The funding will be used to increase organizational readiness and ensure a network of state, Tribal and territorial wildlife managers across the nation are prepared for zoonotic disease outbreaks. Work to strengthen partner capacity for wildlife health monitoring will also allow for the early detection of diseases.
“The Zoonotic Disease Initiative funding demonstrates our commitment to helping Tribes, territories and states safeguard the health of wildlife and the public,” said Service Director Martha Williams. “This funding and these efforts, made possible by the American Rescue Plan and supported by the Administration, will enhance our ability to quickly confront wildlife disease outbreaks and help prevent future pandemics.”
Zoonotic diseases are defined as those that can be transmitted between animals and humans. Preventing and effectively responding to disease threats requires close collaboration among partners working at local, regional, national and global scales.
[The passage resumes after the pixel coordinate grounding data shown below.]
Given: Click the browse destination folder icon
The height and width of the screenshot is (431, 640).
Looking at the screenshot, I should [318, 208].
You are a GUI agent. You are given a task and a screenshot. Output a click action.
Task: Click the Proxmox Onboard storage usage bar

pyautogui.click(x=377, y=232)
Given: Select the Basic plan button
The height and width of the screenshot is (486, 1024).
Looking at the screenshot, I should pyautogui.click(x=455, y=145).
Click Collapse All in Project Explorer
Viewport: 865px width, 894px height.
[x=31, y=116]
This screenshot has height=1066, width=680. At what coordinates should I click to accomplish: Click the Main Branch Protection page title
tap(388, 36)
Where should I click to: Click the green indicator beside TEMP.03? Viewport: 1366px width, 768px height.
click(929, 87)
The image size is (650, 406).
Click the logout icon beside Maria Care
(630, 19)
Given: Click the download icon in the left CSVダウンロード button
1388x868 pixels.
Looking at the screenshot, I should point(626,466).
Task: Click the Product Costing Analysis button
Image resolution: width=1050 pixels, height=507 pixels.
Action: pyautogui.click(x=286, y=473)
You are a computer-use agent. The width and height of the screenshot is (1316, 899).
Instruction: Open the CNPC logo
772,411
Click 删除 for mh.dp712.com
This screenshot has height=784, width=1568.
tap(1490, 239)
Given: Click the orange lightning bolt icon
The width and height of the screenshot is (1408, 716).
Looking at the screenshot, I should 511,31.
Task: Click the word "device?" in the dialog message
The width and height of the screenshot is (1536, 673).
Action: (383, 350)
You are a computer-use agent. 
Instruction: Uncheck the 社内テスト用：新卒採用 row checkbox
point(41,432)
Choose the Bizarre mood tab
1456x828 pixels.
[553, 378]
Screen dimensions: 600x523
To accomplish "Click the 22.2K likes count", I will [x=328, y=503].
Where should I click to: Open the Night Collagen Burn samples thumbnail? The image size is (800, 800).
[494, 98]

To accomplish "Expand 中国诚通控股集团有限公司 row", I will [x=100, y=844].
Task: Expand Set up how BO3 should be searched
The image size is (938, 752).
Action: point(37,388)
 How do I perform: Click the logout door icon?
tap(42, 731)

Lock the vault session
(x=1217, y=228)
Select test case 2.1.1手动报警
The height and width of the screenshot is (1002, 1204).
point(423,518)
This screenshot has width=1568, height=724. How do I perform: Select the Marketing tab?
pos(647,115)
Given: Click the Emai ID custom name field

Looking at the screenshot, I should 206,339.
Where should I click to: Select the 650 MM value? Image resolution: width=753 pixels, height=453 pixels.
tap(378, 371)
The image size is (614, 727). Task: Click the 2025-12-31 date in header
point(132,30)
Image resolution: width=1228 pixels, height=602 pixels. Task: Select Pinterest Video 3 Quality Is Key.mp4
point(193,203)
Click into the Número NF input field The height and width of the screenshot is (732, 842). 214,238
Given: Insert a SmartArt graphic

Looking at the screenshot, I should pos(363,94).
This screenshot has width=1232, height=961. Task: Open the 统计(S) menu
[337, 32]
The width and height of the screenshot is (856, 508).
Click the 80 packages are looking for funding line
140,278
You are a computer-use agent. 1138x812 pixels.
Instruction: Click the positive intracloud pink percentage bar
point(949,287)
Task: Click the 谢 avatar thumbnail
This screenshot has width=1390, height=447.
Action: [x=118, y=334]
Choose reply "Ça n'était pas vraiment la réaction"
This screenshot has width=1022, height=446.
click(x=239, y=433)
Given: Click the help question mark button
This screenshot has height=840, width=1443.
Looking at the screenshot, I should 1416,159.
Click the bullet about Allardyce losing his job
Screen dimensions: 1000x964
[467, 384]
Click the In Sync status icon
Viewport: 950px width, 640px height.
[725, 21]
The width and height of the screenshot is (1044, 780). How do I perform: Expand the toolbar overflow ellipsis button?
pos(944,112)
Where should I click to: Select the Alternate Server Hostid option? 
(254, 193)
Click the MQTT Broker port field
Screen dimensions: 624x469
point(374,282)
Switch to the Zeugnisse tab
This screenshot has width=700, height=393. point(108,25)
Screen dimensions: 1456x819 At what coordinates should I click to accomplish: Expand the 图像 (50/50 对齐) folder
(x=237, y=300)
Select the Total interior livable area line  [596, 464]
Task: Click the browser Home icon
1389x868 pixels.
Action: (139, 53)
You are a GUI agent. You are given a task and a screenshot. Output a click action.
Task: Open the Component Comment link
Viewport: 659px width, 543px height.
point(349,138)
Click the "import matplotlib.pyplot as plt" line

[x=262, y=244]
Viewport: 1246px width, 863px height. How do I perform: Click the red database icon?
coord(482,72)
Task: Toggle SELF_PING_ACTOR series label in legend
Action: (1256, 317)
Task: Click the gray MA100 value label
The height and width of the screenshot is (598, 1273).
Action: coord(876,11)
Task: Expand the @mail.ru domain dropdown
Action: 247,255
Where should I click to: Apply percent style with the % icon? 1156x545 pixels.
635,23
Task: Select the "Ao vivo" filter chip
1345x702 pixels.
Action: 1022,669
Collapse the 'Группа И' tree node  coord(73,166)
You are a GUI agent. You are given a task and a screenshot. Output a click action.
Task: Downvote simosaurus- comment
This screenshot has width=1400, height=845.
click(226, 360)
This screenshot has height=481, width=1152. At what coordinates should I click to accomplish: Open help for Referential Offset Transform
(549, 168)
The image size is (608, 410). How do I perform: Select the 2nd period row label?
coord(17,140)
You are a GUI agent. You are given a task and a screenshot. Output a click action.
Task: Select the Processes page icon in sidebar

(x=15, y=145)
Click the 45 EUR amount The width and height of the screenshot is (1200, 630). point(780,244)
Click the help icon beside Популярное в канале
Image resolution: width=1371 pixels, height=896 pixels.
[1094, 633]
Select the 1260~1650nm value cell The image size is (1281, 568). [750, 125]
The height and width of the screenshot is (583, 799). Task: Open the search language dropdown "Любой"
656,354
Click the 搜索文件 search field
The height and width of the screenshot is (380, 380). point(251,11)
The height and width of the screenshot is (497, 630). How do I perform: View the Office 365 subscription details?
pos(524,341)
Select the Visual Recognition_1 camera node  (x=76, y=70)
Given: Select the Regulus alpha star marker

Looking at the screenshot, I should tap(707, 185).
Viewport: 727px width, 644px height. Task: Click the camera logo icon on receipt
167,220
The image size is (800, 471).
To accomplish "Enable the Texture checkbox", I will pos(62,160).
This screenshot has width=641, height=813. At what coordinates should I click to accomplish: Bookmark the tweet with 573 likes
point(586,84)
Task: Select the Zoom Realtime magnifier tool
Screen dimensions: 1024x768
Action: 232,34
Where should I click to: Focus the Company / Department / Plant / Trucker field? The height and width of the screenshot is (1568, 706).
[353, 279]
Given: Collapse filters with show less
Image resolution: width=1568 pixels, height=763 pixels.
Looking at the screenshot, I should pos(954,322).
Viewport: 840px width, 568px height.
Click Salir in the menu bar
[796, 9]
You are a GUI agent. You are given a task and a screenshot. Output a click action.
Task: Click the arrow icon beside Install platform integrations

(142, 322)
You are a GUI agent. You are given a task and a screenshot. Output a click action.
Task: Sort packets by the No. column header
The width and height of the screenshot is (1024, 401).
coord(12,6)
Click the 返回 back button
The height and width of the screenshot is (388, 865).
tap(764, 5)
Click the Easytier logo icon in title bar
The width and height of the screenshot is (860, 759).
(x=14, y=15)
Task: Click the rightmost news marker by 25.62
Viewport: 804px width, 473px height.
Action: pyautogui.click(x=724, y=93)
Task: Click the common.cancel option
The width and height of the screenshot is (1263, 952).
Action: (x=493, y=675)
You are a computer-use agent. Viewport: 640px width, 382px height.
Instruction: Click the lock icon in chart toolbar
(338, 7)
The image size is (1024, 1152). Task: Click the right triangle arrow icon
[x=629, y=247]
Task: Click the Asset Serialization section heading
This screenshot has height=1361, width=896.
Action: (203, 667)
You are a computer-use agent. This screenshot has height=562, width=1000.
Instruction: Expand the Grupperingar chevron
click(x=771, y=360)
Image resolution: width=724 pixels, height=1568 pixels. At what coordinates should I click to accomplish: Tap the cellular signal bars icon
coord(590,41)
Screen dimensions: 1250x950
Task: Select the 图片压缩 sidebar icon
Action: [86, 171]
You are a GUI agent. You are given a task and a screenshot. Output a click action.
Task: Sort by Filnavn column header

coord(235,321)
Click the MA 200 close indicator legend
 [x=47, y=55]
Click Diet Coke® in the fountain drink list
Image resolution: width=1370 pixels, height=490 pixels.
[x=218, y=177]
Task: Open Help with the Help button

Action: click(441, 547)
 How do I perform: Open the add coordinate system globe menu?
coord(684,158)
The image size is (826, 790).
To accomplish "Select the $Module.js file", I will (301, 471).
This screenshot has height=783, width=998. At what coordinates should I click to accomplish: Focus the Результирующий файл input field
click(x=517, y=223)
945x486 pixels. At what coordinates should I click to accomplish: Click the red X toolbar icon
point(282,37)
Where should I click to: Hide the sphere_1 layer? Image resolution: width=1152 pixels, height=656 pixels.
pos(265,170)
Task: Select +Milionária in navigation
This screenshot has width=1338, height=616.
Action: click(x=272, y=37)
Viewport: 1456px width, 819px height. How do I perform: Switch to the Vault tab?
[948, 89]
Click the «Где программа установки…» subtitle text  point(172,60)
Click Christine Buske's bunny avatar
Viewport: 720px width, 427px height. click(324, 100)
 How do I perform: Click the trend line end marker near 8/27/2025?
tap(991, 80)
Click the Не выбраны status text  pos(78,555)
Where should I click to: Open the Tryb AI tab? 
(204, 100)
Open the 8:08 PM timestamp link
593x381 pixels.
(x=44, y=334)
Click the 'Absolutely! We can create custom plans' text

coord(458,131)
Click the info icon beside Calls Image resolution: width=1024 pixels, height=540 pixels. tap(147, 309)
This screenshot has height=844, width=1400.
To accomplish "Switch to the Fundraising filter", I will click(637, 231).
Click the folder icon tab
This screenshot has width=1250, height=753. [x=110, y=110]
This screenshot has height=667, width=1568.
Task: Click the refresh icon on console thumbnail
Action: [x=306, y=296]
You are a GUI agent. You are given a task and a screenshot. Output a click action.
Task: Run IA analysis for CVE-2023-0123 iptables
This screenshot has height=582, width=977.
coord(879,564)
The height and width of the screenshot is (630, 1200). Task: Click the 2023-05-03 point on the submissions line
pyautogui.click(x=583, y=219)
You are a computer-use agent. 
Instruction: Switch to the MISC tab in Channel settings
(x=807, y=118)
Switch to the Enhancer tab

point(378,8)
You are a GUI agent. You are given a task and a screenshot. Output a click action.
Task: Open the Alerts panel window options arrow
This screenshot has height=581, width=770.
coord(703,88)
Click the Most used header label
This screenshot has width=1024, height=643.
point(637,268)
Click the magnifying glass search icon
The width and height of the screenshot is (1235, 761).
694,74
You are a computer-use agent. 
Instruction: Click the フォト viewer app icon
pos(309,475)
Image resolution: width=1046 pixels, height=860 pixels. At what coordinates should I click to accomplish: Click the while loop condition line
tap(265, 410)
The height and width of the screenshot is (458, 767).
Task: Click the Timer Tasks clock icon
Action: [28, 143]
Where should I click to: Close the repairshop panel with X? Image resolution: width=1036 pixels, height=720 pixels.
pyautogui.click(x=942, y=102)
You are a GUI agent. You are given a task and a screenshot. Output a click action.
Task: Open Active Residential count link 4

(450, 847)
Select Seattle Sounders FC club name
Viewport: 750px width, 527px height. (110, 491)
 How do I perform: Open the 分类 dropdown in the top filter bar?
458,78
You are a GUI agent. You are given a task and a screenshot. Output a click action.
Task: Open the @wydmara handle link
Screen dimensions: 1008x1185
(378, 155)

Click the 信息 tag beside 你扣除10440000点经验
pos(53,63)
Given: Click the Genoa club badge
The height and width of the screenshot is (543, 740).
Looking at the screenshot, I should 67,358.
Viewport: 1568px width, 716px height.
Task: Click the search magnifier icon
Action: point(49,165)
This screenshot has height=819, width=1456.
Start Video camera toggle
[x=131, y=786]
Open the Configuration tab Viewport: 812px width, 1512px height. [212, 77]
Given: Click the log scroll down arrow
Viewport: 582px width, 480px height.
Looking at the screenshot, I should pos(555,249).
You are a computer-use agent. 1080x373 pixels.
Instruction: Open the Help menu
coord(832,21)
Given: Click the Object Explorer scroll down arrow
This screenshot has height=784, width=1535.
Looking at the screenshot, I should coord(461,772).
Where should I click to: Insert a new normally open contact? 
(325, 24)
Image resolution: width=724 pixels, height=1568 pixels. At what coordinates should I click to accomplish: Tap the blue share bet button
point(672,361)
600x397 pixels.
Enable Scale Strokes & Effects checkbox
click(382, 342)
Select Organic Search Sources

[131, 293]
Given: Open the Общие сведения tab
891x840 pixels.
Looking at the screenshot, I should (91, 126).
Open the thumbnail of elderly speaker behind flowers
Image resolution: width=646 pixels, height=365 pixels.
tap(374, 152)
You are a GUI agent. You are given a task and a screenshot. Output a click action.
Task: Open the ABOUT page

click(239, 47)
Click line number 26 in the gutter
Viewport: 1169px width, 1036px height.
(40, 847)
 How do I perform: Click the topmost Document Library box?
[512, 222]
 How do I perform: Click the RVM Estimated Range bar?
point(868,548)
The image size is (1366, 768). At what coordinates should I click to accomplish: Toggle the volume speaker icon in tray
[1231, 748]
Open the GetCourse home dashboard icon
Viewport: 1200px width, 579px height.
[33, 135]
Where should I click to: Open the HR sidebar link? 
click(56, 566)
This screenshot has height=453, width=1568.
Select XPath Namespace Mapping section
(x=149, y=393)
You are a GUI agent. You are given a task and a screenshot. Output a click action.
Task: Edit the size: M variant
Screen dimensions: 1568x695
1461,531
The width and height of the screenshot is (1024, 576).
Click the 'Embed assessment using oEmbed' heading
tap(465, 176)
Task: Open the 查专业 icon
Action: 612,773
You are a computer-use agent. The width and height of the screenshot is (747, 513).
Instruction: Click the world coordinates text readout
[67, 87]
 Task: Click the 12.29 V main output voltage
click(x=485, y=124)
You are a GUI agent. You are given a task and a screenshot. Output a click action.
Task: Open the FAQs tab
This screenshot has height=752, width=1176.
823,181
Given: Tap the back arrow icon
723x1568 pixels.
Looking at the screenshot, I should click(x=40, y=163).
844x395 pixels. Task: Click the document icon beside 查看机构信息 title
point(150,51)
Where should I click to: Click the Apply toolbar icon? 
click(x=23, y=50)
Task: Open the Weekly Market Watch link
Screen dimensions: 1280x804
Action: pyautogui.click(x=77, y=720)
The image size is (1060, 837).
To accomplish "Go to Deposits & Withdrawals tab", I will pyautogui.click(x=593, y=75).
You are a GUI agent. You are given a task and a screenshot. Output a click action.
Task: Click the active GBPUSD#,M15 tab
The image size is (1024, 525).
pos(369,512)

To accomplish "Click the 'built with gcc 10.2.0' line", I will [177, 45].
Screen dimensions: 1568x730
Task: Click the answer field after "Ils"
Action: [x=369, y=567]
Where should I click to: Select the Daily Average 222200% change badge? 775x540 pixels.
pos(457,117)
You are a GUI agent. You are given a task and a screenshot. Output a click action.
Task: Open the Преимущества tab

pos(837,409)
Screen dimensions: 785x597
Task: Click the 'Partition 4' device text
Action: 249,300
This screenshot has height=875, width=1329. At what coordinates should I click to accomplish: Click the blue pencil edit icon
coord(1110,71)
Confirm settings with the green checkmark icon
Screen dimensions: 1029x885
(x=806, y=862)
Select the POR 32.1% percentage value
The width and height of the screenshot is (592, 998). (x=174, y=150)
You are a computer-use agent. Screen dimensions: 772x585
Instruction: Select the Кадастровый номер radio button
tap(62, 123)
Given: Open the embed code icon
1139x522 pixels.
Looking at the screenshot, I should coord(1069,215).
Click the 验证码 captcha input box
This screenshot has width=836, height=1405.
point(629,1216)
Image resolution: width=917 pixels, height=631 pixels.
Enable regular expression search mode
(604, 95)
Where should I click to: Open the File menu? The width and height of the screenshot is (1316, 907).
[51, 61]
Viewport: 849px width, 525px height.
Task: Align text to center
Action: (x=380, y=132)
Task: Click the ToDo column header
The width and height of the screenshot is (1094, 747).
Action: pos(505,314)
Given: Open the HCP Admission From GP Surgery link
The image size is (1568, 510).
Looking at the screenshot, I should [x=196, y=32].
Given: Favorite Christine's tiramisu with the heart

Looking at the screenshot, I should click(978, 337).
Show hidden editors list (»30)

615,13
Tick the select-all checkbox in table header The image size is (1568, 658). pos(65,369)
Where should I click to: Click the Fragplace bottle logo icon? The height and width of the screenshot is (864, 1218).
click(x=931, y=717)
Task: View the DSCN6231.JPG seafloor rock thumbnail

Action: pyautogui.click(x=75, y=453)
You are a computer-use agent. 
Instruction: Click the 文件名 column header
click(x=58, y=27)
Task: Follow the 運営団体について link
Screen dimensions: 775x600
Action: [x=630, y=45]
Recognizing this, the Service engages with partners in One Health - a collaborative, multisector and trans-disciplinary approach to achieve optimal health and well-being outcomes for people and wildlife.
The recipients of the first-ever Zoonotic Disease Initiative Grants are as follows:
- Alaska Native Tribal Health Consortium - Developing Tribal Capacity for Zoonotic Disease Preparedness and Response – A One Health Initiative, $773,303
- InterTribal Buffalo Council - Building Capacity and Strengthening Wildlife Health and Disease Networks Through Buffalo Necropsy Trainings in Indian Country, $247,544
- Karuk Tribe - Ithivthaneenyav, One Good Earth, Indigenous Wildlife Health Infrastructure Project, $775,000
- Lummi Indian Business Council - Lummi Nation Natural Resources Wildlife Disease Management Program, $354,067
- Qawalangin Tribe of Unalaska – Development of Avian Flu Prioritization for Multisector Engagement, $774,478
- Alabama -- Wildlife Health and Zoonotic Disease, $702,706
- Arkansas -- Arkansas Fish and Wildlife Health Response Proposal for Zoonotic Disease Initiative Funding, $434,782
- Florida -- Increasing the Florida Fish and Wildlife Conservation Commission’s Ability to Respond to Wildlife Disease Events: Building Capacity & Interconnections, $759,245
- Indiana, Establishing a Stakeholder Preparedness Framework for Existing and Emerging Zoonoses, $764,410
- Oregon -- Building an Eastern Pacific Marine One Health Coalition to Strengthen Capacity for Health Monitoring, Zoonotic Disease Surveillance, Response and Management in Marine Ecosystems, $746,757
Please visit the Service’s Zoonotic Disease Initiative webpage for more information.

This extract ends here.